Artigo de Alexandre Garcia
Língua ou patoá
Há 13 anos, temos uma língua constitucionalmente oficial. A
nossa Constituição estabelece, a partir de 1988, que "A Língua Portuguesa
é o idioma oficial da República Federativa do Brasil". É o artigo 13 da
Constituição e o número deve ter trazido má sorte. Desde então, a língua vem
sendo deturpada como nunca.
Talvez não seja o número, mas a sina de passar a ser
maltratada porque virou lei. Agora passou na Câmara e está indo para o senado
um projeto do Deputado Aldo Rebelo, do PC do B de São Paulo, que torna
obrigatório o uso da língua portuguesa no Brasil. Parece desnecessário, já que
está na lei maior. Mas o projeto prevê punições para quem usar língua
estrangeira.
Quando o projeto foi apresentado, muita gente achou ridícula
a intenção do deputado. Alguns chegaram a ironizar o nacionalismo xenófobo do
parlamentar, como uma compensação freudiana pelo fim do internacionalismo
comunista. Mas, pensando bem, há um exagero no uso de palavras estrangeiras. E
é tudo uma questão de moda. Usar citações latinas já foi sinal de erudição de
jornalistas, oradores e literatos no século dezenove. Depois, veio o mesmo
exibicionismo com o uso na língua francesa, na primeira metade do século
passado. A partir da segunda metade, impôs-se o Inglês.
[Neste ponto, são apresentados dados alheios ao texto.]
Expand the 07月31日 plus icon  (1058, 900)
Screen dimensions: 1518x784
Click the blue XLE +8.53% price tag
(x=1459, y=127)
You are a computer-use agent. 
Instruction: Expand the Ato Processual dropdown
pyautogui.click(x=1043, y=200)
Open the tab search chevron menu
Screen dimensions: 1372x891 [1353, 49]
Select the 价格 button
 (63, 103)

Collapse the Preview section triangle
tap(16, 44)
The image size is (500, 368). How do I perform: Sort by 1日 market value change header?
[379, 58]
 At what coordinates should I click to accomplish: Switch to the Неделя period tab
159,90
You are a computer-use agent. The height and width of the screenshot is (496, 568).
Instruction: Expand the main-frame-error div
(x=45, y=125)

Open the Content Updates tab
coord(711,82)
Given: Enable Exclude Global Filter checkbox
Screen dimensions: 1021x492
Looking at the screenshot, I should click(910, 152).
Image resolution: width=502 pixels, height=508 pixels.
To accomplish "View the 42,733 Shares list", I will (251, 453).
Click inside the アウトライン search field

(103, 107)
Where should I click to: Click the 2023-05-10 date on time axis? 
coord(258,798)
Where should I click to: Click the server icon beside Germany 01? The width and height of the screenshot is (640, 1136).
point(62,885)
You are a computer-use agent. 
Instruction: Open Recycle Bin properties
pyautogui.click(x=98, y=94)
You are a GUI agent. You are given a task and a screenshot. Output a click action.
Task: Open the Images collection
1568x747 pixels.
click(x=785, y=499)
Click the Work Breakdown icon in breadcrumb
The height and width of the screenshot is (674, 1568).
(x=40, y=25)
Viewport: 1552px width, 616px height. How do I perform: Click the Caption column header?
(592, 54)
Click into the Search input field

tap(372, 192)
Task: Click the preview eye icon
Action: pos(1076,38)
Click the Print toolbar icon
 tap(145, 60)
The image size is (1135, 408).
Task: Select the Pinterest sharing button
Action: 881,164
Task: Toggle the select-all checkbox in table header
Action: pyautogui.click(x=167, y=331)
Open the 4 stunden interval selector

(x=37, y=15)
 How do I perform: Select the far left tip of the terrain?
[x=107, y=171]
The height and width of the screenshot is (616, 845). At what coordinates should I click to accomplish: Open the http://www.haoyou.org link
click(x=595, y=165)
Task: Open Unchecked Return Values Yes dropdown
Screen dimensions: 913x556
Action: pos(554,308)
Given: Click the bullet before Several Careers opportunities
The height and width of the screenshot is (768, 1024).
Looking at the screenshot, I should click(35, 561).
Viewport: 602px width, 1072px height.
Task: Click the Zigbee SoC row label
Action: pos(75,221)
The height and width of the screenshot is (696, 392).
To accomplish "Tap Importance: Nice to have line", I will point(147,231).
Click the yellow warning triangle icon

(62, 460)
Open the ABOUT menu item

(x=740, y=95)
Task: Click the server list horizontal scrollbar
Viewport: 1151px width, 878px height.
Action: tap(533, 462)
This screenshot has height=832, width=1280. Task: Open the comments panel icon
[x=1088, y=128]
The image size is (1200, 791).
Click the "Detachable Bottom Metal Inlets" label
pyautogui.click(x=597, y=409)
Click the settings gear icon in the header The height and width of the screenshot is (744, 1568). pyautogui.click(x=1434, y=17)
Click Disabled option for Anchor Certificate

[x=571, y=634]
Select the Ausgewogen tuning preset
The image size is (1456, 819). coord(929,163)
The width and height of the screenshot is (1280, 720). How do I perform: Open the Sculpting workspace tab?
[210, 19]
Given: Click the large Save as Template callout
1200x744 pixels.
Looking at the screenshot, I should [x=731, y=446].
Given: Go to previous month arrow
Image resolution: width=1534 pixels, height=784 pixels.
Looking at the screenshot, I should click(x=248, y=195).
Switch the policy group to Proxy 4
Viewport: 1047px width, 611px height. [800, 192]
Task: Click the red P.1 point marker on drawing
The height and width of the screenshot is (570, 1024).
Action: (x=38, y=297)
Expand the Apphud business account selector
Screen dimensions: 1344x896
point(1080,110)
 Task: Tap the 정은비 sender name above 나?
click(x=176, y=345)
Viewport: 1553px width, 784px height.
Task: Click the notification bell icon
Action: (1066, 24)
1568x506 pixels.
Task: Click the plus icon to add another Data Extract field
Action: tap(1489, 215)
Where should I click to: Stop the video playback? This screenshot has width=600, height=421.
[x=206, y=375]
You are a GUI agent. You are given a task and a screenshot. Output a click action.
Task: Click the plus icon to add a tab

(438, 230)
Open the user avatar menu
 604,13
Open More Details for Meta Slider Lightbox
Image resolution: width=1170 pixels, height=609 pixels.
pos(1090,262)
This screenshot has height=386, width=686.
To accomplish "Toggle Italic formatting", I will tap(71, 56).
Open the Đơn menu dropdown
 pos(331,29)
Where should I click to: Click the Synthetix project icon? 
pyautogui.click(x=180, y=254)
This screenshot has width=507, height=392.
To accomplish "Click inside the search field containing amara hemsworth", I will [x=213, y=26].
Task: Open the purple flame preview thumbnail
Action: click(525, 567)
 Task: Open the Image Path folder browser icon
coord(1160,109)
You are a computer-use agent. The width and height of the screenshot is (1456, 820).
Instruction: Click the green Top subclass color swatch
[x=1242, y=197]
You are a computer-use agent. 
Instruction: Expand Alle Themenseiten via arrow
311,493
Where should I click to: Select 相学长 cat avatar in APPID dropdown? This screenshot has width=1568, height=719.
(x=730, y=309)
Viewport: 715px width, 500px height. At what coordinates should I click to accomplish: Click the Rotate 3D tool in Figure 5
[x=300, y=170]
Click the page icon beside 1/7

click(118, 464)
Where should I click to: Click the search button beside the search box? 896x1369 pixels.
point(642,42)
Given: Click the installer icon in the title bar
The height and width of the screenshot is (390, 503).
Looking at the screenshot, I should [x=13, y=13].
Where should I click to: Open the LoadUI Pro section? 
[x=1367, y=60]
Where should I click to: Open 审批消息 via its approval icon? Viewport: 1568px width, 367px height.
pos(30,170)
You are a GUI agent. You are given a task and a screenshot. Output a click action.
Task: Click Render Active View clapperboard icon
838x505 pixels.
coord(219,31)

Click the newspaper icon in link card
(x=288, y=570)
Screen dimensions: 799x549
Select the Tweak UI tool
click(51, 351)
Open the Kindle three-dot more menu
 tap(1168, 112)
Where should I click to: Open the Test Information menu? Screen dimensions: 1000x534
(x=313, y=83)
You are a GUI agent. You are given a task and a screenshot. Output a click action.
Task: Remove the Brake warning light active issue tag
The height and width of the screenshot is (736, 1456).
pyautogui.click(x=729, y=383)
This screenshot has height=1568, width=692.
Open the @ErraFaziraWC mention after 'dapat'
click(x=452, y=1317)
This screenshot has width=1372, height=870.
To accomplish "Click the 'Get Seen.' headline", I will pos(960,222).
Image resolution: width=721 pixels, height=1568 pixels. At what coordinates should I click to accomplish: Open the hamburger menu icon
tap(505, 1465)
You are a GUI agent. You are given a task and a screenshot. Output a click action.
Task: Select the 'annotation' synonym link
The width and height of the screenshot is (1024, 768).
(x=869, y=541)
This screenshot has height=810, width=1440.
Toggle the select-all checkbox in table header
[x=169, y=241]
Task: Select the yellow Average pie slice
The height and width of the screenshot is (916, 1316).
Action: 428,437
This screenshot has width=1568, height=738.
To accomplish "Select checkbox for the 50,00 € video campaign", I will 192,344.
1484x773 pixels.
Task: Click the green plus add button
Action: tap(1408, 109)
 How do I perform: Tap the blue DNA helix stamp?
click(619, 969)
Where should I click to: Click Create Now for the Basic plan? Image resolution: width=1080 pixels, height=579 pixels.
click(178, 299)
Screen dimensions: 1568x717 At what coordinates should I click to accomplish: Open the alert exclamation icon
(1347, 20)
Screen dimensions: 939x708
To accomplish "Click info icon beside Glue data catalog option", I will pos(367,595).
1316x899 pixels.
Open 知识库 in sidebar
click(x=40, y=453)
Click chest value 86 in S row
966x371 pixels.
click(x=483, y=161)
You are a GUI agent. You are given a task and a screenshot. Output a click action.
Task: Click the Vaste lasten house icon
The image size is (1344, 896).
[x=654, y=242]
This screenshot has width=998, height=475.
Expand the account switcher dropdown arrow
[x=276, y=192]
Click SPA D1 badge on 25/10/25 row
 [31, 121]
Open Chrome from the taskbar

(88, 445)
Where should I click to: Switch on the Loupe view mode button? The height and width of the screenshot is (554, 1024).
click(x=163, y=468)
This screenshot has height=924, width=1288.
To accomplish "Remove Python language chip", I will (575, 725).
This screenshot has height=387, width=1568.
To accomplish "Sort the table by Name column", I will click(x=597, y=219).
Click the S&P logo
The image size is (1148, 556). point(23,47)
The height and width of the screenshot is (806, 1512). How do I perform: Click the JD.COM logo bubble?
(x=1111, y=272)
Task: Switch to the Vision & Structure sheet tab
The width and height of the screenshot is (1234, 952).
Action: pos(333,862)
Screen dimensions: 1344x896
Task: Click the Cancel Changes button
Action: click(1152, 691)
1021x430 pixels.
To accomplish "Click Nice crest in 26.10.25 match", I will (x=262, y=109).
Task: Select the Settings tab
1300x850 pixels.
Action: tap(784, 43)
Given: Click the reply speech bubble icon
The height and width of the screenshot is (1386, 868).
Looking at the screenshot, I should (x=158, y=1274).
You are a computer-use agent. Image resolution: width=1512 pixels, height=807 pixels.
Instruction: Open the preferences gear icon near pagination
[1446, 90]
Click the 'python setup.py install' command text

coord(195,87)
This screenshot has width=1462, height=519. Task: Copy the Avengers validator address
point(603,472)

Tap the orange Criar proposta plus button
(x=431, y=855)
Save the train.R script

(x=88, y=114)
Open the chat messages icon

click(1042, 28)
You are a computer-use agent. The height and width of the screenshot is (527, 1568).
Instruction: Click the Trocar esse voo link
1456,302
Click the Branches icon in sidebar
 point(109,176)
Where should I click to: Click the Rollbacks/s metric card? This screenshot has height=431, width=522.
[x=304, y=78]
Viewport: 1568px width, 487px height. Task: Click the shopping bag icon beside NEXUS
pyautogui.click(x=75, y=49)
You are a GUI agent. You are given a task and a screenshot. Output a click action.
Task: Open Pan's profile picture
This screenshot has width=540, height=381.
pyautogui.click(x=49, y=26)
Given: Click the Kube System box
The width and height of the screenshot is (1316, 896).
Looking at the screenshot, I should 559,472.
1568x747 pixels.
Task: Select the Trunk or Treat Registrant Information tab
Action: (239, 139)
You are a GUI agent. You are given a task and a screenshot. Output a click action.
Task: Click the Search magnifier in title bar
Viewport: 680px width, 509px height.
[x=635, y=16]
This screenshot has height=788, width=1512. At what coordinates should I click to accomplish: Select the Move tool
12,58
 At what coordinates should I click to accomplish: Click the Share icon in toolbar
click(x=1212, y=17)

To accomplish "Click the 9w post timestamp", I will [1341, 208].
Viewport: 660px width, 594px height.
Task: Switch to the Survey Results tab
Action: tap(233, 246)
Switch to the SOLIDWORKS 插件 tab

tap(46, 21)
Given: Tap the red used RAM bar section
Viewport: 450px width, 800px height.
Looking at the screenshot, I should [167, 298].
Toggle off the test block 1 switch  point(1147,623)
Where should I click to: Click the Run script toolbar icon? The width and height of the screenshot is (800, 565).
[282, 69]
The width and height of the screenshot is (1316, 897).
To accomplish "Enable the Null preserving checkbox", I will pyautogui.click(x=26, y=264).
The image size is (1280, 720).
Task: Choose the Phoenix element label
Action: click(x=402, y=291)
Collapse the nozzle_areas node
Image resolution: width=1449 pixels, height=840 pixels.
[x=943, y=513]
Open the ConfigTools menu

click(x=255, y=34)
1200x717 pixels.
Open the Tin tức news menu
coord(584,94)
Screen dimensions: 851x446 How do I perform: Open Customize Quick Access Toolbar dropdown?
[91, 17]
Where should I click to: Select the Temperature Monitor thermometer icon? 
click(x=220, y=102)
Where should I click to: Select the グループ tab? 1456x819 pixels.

Chegou-se ao ponto de se criar para palavras inglesas
significados que elas não têm nos Estados Unidos. O nosso outdoor, lá se chama
billboard. O nosso smoking, lá se chama tuxedo, e o nosso shopping lá se chama
mall - só para lembrar algumas. Pelo projeto do Deputado Rebelo, a gente vai
ter que chamar o cartaz de rua de cartaz de rua, o traje de gala de traje de
gala e o centro comercial de centro comercial, não é isso? O autoatendimento
vai ser autoatendimento, em lugar de self-service, e o delivery vai ser entrega
mesmo. Vejam que os portugueses chamam o mouse do computador de ratinho. Aqui,
Ratinho é apresentador de TV.
O projeto permite o uso de palavras estrangeiras em nomes,
títulos, marcas, manifestação do pensamento, expressão intelectual, artística e
científica; situações de força legal ou interesse nacional - o que, na prática,
abre um buraco enorme na restrição da lei, e vai deixá-la sem efeito. O efeito
pode ser o que está provocando: chamar a atenção da gente para a deturpação da
língua. Só que a deturpação mais grave está ocorrendo com ela própria.
Inventam-se palavras horrorosas, substituindo as mais
simples da nossa bela língua. Por que "disponibilizar" em lugar do
simples "oferecer"? Por que "final de semana", se não
existe "inicial de semana"? Por que "através de" quando uma
ação não passa através de? Por que "conscientizar", em lugar de "convencer"?
Porque "posicionamento", cruzes, enterrem essa palavra
horrível! E por que "colocar", em vez de vestir, calçar, dizer,
explicar, expor, por, botar, enfiar, misturar....porque o vocabulariozinho de
quem usa a língua está cada vez menor, limitado a algumas centenas de
substantivos, verbos, adjetivos e advérbios - quanto para cada coisa, cada
ação, cada sentimento, existe o nome, o verbo, o advérbio e adjetivo próprios.
O Deputado do PC do B é um novo Caramuru: atirou no Inglês
mas acertou do Português. Cada vez mais as pessoas não estão conseguindo juntar
as palavras em frases. Não sabem concordar nem reger; não usam o tempo certo do
verbo, desconhecem a função das preposições e conjunções. Acentuação, nem dá
para mencionar. E não estou me referindo a iletrados. Isso acontece com os
diplomados. Fico imaginando se as pessoas não estão sendo treinadas para
pensar. Porque, quem escreve mal é porque pensa mal. Aí, produzem frases sem
lógica, como esta: "Afirmou que não vai." Ou "A rotina é sempre
a mesma." "Foi esfaqueado e passa bem." Se não reagirmos, nossa
língua, mesmo elevada à condição constitucional superior à bandeira e ao hino,
vai virar um patoá.
Alexandre Garcia é jornalista. Este artigo foi publicado
no início de abril/2001 em mais de 30 jornais e revistas de todo o Brasil.